The width of each subinterval (let's call it Δx) is (end - start) / n = (0 - (-1)) / 4 = 1/4 = 0.25.
* Our subintervals are:
* [-1, -0.75]
* [-0.75, -0.5]
* [-0.5, -0.25]
* [-0.25, 0]
* Next, we find the midpoint of each subinterval:
* Midpoint 1 (c1) = (-1 + -0.75) / 2 = -0.875
* Midpoint 2 (c2) = (-0.75 + -0.5) / 2 = -0.625
* Midpoint 3 (c3) = (-0.5 + -0.25) / 2 = -0.375
* Midpoint 4 (c4) = (-0.25 + 0) / 2 = -0.125
* Now, we calculate the function's value at each midpoint. These values will be the heights of our approximation rectangles:
* f(-0.875) = (-0.875)^2 - (-0.875)^3 = 0.765625 - (-0.669921875) = 1.435546875
* f(-0.625) = (-0.625)^2 - (-0.625)^3 = 0.390625 - (-0.244140625) = 0.634765625
* f(-0.375) = (-0.375)^2 - (-0.375)^3 = 0.140625 - (-0.052734375) = 0.193359375
* f(-0.125) = (-0.125)^2 - (-0.125)^3 = 0.015625 - (-0.001953125) = 0.017578125
* Finally, we sum these heights and multiply by the width Δx:
Approximate Area = Δx * [f(c1) + f(c2) + f(c3) + f(c4)]
Approximate Area = 0.25 * (1.435546875 + 0.634765625 + 0.193359375 + 0.017578125)
Approximate Area = 0.25 * (2.28125) = 0.5703125 square units.

3. **Calculate the Exact Area:**
* To find the exact area, we use something called a definite integral. It's like finding a "super-antiderivative" of our function.
* The "super-antiderivative" of x^2 is (x^3)/3.
* The "super-antiderivative" of x^3 is (x^4)/4.
* So, the antiderivative of f(x) = x^2 - x^3 is F(x) = (x^3)/3 - (x^4)/4.
* Now, we plug in the upper limit (0) and the lower limit (-1) into F(x) and subtract:
Exact Area = F(0) - F(-1)
Exact Area = [(0)^3/3 - (0)^4/4] - [(-1)^3/3 - (-1)^4/4]

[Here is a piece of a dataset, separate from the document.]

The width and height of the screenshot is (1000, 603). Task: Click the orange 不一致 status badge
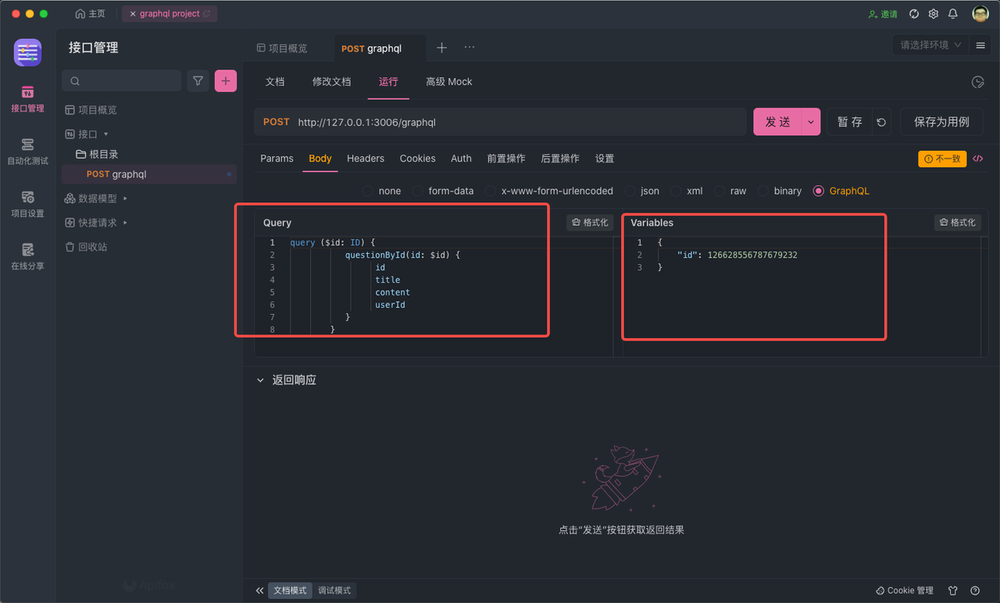tap(944, 158)
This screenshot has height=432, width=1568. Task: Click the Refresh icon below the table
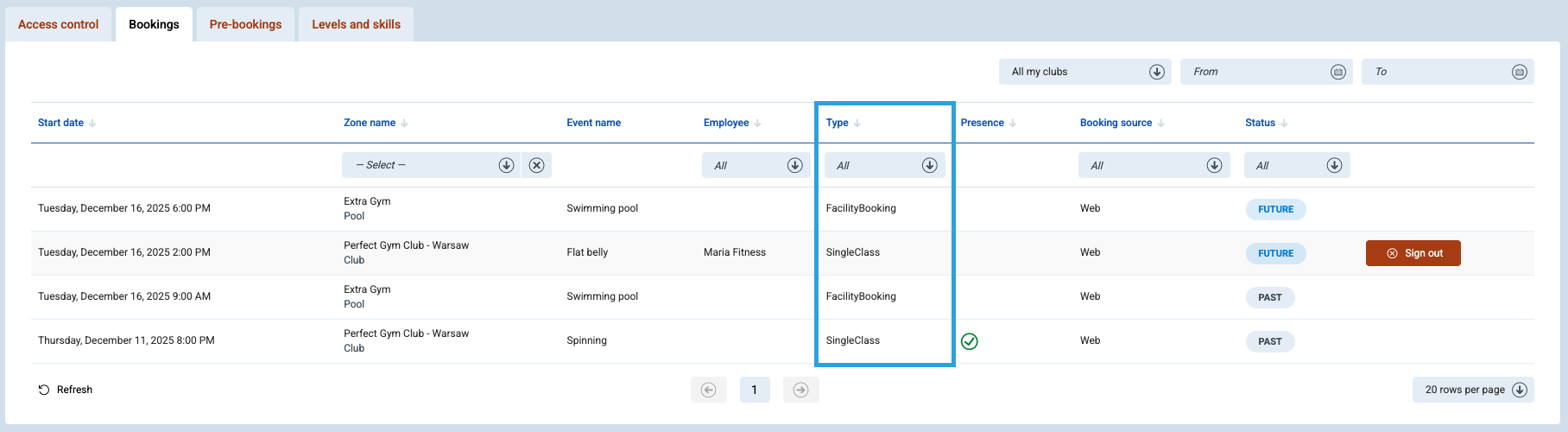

Exact Area = [0 - 0] - [-1/3 - 1/4]
Exact Area = 0 - [-4/12 - 3/12]
Exact Area = -[-7/12] = 7/12 square units.
* As a decimal, 7/12 is approximately 0.583333.

4. **Compare and Sketch the Region:**
* Our approximate area (0.5703125) is pretty close to the exact area (0.583333)! The Midpoint Rule usually gives a good approximation.
* (See the "Answer" section above for a description of the sketch).